Directions –
Read the entries below and pull out each line with the string "left".

The data –
============

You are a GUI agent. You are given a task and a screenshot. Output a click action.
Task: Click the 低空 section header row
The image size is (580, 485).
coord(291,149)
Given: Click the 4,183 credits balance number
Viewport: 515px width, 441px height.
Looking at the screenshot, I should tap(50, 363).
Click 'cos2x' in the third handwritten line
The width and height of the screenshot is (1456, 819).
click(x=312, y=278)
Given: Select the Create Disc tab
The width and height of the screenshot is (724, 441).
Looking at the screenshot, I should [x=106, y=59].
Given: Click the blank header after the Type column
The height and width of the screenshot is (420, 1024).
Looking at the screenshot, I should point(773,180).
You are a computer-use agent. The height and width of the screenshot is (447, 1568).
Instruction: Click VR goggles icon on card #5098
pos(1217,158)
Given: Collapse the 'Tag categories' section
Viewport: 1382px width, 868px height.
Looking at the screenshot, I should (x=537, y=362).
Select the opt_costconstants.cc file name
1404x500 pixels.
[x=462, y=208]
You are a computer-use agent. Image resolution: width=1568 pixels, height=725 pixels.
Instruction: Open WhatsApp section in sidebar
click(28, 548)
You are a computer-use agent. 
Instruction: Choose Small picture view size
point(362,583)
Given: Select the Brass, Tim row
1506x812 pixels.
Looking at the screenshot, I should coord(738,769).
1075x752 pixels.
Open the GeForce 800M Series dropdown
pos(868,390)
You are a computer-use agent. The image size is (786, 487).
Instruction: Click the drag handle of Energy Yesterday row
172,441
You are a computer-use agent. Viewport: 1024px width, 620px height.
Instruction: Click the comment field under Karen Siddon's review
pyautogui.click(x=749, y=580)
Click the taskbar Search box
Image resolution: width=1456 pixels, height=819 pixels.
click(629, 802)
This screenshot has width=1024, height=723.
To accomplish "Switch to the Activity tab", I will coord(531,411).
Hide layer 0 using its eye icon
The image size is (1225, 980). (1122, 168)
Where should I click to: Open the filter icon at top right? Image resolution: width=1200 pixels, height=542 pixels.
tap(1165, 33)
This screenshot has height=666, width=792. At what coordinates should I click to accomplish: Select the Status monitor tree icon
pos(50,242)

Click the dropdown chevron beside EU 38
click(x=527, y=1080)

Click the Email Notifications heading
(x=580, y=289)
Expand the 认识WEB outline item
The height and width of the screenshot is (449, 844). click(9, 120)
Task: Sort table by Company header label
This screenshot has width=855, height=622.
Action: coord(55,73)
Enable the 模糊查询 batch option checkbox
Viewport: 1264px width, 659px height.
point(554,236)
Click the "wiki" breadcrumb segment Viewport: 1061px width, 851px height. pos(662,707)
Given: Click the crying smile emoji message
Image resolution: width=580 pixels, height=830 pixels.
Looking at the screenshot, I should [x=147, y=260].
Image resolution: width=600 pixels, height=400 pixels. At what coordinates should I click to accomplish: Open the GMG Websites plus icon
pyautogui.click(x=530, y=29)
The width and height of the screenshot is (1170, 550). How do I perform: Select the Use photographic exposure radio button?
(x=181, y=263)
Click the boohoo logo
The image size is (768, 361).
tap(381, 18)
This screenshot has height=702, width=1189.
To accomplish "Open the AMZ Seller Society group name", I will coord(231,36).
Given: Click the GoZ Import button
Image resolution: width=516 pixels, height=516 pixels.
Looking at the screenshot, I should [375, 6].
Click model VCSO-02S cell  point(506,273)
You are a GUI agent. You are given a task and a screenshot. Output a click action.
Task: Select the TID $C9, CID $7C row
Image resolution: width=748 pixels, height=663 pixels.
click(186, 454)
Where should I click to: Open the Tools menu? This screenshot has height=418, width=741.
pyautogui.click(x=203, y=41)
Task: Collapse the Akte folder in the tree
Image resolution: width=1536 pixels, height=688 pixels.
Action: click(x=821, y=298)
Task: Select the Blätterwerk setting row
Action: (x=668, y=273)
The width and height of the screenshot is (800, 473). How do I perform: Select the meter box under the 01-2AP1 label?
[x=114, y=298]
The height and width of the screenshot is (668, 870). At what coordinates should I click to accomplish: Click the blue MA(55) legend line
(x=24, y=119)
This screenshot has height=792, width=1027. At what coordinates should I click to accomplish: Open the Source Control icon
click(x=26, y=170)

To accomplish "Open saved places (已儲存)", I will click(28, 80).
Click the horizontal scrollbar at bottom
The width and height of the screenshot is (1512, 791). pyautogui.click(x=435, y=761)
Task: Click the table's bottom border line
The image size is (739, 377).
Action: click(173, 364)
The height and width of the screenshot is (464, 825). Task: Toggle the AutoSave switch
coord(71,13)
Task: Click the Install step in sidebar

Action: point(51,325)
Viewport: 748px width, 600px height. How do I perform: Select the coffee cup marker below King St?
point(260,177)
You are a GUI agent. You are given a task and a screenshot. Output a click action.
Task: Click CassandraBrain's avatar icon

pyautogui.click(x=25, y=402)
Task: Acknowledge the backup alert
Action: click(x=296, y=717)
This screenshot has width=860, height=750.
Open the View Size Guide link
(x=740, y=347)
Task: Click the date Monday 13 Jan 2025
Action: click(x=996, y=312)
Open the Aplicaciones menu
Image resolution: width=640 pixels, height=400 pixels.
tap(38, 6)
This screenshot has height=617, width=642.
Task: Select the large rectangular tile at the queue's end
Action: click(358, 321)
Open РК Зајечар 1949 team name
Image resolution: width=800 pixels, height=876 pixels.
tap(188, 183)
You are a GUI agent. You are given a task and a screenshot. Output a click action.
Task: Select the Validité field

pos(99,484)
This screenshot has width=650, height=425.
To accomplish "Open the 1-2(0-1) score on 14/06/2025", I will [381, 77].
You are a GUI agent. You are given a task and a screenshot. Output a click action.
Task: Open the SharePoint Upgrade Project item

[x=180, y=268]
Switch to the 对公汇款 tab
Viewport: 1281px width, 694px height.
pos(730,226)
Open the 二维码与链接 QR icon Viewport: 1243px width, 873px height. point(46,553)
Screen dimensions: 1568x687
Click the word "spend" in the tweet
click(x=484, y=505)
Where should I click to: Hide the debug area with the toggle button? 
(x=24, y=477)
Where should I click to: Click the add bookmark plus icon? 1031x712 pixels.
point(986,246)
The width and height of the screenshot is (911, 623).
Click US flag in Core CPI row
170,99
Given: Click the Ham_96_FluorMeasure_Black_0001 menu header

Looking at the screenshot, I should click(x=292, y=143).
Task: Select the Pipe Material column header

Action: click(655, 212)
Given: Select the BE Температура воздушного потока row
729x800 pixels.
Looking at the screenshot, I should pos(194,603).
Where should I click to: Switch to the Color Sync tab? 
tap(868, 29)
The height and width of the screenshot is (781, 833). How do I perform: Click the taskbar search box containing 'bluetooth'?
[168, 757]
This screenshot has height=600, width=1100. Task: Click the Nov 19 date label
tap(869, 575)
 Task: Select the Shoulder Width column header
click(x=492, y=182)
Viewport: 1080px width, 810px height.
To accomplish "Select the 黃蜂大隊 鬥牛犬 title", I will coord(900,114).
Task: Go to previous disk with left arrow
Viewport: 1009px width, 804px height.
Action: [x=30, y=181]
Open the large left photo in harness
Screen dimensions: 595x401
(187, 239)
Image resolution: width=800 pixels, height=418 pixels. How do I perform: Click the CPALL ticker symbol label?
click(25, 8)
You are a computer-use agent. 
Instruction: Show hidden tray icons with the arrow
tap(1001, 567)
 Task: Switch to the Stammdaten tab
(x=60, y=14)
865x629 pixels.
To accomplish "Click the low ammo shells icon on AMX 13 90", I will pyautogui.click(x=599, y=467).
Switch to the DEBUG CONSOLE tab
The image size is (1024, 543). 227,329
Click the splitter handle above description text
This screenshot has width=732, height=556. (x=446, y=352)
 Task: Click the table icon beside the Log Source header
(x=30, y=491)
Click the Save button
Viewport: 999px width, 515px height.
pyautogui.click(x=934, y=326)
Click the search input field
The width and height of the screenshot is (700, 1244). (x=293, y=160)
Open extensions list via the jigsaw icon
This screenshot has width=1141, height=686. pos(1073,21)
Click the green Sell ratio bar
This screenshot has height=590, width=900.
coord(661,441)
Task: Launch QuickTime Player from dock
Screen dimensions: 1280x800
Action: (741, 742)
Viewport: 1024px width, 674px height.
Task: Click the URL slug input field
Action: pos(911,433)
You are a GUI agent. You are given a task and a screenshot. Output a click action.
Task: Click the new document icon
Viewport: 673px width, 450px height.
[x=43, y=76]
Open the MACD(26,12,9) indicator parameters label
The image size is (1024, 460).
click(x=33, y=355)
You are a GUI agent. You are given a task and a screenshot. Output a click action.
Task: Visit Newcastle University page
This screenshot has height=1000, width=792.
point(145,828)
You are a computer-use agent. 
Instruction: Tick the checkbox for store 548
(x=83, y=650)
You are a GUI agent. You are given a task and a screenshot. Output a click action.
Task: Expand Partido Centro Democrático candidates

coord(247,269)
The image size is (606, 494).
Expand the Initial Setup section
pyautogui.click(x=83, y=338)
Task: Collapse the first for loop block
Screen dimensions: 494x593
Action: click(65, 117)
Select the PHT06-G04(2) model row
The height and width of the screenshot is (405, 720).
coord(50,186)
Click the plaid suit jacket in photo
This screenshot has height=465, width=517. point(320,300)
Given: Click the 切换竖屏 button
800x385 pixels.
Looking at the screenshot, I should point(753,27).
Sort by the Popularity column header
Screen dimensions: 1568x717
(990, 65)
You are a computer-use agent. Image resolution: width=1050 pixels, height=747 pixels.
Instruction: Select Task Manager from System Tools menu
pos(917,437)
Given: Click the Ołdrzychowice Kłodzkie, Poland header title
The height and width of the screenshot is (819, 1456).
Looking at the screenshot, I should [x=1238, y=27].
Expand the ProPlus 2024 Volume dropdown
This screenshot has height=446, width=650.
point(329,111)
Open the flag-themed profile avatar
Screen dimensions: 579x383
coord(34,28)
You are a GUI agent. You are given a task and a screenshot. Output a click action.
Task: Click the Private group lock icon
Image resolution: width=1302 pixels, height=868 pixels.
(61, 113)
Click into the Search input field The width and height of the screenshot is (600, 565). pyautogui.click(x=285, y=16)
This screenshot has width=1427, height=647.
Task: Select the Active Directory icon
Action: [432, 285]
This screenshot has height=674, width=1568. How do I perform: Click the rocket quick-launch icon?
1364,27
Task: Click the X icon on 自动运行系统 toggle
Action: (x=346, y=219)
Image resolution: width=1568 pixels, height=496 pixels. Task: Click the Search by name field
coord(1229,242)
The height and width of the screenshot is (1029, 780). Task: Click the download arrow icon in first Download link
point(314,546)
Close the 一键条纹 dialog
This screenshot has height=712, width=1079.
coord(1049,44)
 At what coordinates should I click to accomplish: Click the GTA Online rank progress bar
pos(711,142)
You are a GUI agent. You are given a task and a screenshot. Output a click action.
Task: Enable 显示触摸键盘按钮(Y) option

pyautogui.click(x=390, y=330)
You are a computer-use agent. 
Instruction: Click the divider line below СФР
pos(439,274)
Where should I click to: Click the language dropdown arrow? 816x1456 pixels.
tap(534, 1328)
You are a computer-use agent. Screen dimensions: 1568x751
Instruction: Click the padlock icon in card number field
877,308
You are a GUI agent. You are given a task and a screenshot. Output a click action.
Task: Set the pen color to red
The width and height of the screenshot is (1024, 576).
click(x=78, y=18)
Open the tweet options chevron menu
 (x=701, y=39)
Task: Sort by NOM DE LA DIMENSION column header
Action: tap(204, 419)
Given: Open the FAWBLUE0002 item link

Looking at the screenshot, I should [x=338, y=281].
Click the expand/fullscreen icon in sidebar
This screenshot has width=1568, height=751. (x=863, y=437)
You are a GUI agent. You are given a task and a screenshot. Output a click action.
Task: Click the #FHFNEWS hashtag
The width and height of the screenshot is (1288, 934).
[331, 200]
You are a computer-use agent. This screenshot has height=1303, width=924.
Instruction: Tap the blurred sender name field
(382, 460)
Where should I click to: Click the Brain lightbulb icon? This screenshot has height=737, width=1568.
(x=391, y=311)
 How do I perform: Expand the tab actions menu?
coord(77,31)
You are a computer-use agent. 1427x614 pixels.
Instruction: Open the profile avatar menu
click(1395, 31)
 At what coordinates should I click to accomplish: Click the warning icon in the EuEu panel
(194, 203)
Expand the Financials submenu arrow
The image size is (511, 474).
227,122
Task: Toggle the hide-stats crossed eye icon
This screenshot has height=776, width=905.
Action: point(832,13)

============

Finished exercise –
Task: Go to previous disk with left arrow
Open the large left photo in harness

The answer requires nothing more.